2.4 永生化的造血干细胞系与原代造血干细胞对比显示

将永生化的造血干细胞系(CD45.2+)与同系物小鼠的原代造血干细胞(CD45.1+)等比例混合作为供体细胞，尾静脉注射于经致死辐射处理过的受体小鼠中(CD45.1+CD45.2+)。8周后，检测骨髓中造血干细胞的来源，以及脾脏中不同来源的造血干细胞的分化情况。如图4所示，永生化的造血干细胞系和原代造血干细胞一样，能在受体小鼠骨髓中增殖，并在外周分化为T细胞、B细胞和髓系细胞。

图3 工艺流程 Fig.3 Flow chart

图4 永生化的造血干细胞系在骨髓嵌合小鼠模型中的增殖和分化情况Fig.4 The proliferation and differentiation of immortalized hematopoietic stem cell lines in a bone marrow chimeric mouse model

图5 永生化的造血干细胞系与原代造血干细胞的比较Fig.5 Comparison of immortalized hematopoietic stem cell lines with primary hematopoietic stem cells

如图5 所示，通过条件性表达Lhx2获得的永生化的造血干细胞系(图5右侧)和成年小鼠骨髓中的原代造血干细胞(图5左侧)相比，具有相似的表面标志物，从而证明Lineage-Sca-1+c-kit+，永生化的造血干细胞系极易扩增，可以获得大量均一的细胞群体。

3 结 论

Lhx2在成人造血祖细胞/干细胞中的表达可再现地产生通过类似物永生化的多潜能造血祖细胞/干细胞系。

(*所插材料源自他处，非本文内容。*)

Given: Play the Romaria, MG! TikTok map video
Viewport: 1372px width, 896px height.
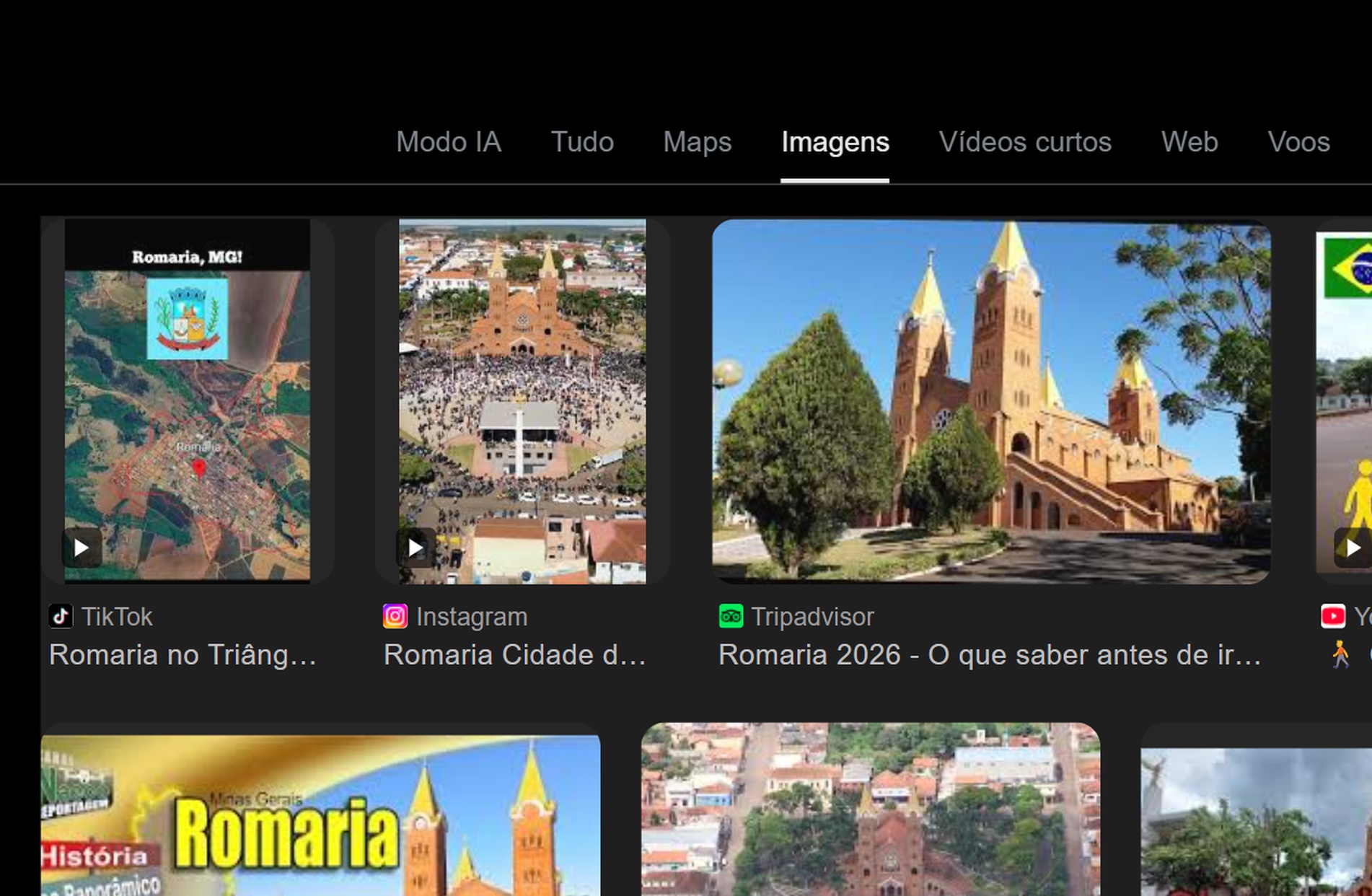Looking at the screenshot, I should click(82, 548).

有研究表明BM-HPC细胞系对干细胞缺陷的原发性，继发性和三代受者小鼠中的成熟红细胞群体也显示出强烈的贡献，总共至少18个月的时间，揭示了自我更新和分化的显着潜力体内。当红细胞完全来源于细胞系时，受体可以存活，因为在某些情况下，接受移植的干细胞缺陷动物中100 %的循环红细胞为供体来源。这强烈表明BM-HPC系在体内产生功能性红细胞。但是与正常HSC相比，BM-HPC系在移植免疫受损小鼠方面效率较低。因为Lhx2很可能不在HSC中表达，HSC 中Lhx2的异位表达可能会改变这些细胞以降低其在体内的适应性。但是在研究结果可以看出Lhx2获得的永生化的造血干细胞系和成年小鼠骨髓中的原代造血干细胞相比，具有相似的表面标志物，从而证明Lineage-Sca-1+c-kit+，永生化的造血干细胞系极易扩增，可以获得大量均一的细胞群体。